▶ _Aim of the exercise_:
If a line in the entries below holds the string "dropdown", copy it.

▶ _Records to use_:
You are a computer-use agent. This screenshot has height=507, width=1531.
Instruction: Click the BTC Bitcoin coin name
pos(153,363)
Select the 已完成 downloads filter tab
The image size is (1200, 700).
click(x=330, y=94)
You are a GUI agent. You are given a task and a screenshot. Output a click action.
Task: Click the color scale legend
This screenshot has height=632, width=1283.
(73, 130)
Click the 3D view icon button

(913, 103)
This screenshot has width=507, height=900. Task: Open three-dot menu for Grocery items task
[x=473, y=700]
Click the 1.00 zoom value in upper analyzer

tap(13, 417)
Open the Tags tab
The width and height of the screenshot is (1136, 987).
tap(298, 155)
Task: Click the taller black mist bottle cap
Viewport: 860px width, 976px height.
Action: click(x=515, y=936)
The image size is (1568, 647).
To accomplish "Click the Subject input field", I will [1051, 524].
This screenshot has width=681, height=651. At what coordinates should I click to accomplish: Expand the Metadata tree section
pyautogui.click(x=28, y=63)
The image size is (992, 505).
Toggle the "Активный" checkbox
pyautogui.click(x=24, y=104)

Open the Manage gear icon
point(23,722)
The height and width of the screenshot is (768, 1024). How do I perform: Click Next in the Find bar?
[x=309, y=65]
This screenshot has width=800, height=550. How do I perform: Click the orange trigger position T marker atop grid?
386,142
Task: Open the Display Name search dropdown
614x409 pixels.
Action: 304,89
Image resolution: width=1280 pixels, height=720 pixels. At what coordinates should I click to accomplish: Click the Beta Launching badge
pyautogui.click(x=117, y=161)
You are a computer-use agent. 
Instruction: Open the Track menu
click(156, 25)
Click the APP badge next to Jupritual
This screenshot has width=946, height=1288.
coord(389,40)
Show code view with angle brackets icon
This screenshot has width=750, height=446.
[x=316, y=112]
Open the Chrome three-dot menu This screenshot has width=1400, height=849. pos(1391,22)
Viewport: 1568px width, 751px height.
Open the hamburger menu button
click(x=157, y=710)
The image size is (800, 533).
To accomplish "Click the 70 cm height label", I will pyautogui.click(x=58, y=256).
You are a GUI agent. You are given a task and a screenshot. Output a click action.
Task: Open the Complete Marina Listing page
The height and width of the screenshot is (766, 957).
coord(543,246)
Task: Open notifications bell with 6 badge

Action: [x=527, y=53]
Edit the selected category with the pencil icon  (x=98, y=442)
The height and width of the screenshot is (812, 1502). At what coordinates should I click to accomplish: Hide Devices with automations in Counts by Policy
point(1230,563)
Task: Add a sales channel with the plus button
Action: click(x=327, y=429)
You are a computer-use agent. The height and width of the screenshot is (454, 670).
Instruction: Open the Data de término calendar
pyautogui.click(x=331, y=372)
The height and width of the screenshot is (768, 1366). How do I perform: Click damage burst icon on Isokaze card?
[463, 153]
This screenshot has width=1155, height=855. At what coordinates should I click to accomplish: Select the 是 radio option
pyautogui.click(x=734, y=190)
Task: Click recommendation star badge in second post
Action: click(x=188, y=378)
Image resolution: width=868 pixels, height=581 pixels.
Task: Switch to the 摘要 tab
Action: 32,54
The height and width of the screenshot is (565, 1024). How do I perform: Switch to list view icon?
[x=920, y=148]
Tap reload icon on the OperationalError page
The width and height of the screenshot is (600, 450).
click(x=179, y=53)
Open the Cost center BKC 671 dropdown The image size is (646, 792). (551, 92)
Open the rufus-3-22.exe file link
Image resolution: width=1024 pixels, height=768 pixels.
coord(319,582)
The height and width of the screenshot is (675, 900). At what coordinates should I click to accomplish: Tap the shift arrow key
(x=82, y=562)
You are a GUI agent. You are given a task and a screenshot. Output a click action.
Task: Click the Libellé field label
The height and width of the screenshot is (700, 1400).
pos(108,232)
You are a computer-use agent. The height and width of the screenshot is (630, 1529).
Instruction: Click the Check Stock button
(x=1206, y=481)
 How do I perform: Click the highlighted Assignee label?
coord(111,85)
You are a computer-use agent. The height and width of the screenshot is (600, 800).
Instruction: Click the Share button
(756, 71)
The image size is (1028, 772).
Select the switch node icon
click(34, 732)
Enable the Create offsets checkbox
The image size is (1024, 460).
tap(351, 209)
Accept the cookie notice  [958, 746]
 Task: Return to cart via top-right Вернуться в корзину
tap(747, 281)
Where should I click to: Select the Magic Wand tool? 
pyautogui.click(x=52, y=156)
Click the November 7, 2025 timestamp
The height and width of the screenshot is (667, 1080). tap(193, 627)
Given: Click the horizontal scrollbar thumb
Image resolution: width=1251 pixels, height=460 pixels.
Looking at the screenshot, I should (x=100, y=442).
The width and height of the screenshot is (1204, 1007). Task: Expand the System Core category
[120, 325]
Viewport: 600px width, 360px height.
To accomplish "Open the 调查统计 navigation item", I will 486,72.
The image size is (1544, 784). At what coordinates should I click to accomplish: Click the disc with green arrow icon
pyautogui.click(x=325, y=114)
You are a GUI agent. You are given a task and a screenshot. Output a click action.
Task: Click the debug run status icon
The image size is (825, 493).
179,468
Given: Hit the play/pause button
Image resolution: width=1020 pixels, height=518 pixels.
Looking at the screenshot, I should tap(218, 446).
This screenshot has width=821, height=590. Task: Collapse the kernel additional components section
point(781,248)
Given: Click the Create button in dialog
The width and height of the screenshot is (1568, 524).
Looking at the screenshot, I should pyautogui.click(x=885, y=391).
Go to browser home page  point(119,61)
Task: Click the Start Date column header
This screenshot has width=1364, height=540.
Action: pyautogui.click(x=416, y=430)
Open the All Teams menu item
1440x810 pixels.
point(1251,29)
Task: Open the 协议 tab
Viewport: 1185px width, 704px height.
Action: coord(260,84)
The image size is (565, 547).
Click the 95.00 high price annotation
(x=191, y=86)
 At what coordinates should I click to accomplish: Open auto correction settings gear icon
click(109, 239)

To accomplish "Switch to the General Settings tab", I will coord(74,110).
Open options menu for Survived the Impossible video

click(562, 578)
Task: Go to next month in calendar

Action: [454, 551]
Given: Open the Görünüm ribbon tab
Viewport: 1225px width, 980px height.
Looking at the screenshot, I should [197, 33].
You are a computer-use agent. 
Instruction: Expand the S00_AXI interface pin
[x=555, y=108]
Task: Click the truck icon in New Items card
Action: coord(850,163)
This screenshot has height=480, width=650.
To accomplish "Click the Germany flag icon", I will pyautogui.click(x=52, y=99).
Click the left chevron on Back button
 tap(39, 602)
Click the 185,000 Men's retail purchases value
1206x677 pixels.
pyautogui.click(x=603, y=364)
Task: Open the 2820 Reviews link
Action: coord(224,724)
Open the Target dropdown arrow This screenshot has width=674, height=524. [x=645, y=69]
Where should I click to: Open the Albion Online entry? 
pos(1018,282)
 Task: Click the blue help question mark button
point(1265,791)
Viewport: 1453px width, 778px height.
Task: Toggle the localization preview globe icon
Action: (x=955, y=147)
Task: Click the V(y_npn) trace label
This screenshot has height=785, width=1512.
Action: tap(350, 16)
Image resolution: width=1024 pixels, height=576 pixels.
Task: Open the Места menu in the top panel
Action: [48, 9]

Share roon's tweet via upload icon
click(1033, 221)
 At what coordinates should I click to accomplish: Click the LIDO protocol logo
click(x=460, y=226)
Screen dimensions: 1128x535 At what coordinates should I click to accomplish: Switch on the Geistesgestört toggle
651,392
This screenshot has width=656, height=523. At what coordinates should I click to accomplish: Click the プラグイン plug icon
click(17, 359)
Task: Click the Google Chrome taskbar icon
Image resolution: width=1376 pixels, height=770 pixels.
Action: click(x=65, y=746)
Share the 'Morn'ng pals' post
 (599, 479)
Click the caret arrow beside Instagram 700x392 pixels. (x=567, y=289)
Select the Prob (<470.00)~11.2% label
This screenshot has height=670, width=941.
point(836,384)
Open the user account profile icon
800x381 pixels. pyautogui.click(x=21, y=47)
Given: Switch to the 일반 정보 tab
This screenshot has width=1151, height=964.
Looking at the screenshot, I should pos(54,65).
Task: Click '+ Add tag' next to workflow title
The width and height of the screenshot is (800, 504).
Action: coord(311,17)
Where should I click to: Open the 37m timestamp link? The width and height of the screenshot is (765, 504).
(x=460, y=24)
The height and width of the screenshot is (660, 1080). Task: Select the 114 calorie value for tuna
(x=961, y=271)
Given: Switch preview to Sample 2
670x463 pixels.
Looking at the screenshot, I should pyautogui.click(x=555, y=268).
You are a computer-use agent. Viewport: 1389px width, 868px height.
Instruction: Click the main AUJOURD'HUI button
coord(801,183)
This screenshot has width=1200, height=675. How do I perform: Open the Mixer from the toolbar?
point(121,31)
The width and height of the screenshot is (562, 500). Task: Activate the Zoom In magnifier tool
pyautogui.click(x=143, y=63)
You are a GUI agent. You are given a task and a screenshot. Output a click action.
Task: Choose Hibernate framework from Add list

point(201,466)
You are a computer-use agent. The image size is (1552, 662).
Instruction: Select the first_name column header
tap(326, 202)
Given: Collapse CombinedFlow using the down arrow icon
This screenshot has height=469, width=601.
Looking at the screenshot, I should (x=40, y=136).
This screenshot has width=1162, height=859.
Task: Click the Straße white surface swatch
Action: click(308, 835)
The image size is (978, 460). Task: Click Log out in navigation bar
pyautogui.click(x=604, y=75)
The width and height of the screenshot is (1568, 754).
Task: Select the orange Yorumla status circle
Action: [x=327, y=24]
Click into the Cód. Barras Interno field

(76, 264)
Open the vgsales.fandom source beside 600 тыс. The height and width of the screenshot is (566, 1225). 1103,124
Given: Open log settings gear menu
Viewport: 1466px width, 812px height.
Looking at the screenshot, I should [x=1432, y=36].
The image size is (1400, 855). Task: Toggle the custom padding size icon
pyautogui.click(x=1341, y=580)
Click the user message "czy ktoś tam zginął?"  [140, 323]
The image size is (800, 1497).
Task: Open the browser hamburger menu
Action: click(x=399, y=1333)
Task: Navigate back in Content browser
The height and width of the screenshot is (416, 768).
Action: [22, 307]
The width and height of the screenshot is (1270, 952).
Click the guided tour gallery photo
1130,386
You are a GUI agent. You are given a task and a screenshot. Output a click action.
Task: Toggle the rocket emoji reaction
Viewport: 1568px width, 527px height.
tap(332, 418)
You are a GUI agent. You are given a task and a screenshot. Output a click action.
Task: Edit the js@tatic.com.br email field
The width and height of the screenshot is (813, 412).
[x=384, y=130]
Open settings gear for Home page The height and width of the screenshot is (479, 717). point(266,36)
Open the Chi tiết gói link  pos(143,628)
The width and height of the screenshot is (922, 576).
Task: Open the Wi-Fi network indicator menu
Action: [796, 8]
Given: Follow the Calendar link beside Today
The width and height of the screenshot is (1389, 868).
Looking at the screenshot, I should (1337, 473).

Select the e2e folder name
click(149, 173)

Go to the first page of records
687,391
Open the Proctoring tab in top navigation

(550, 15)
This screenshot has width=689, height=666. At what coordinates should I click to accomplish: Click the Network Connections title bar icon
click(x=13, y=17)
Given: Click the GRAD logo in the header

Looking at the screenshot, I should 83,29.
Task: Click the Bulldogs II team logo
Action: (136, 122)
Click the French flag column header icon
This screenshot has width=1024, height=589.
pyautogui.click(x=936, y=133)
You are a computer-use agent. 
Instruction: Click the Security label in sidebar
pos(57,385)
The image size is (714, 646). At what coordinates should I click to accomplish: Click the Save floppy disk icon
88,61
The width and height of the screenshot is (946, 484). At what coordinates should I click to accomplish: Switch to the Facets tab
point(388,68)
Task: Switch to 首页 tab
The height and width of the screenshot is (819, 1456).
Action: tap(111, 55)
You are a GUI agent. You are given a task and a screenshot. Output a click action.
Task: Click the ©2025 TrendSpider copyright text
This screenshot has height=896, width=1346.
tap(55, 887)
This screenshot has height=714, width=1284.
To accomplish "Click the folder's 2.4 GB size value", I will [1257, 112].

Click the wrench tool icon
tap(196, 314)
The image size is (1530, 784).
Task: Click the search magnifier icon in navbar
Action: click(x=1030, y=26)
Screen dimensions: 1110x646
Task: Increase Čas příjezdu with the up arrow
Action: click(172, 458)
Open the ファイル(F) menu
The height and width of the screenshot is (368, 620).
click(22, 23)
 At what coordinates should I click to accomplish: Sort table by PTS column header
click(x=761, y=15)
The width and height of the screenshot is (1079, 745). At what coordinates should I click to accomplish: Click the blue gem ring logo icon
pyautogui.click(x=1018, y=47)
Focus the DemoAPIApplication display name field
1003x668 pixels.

▶ _Response to this task_:
Task: Open the Display Name search dropdown
Open the Cost center BKC 671 dropdown The image size is (646, 792). (551, 92)
Open the Target dropdown arrow This screenshot has width=674, height=524. [x=645, y=69]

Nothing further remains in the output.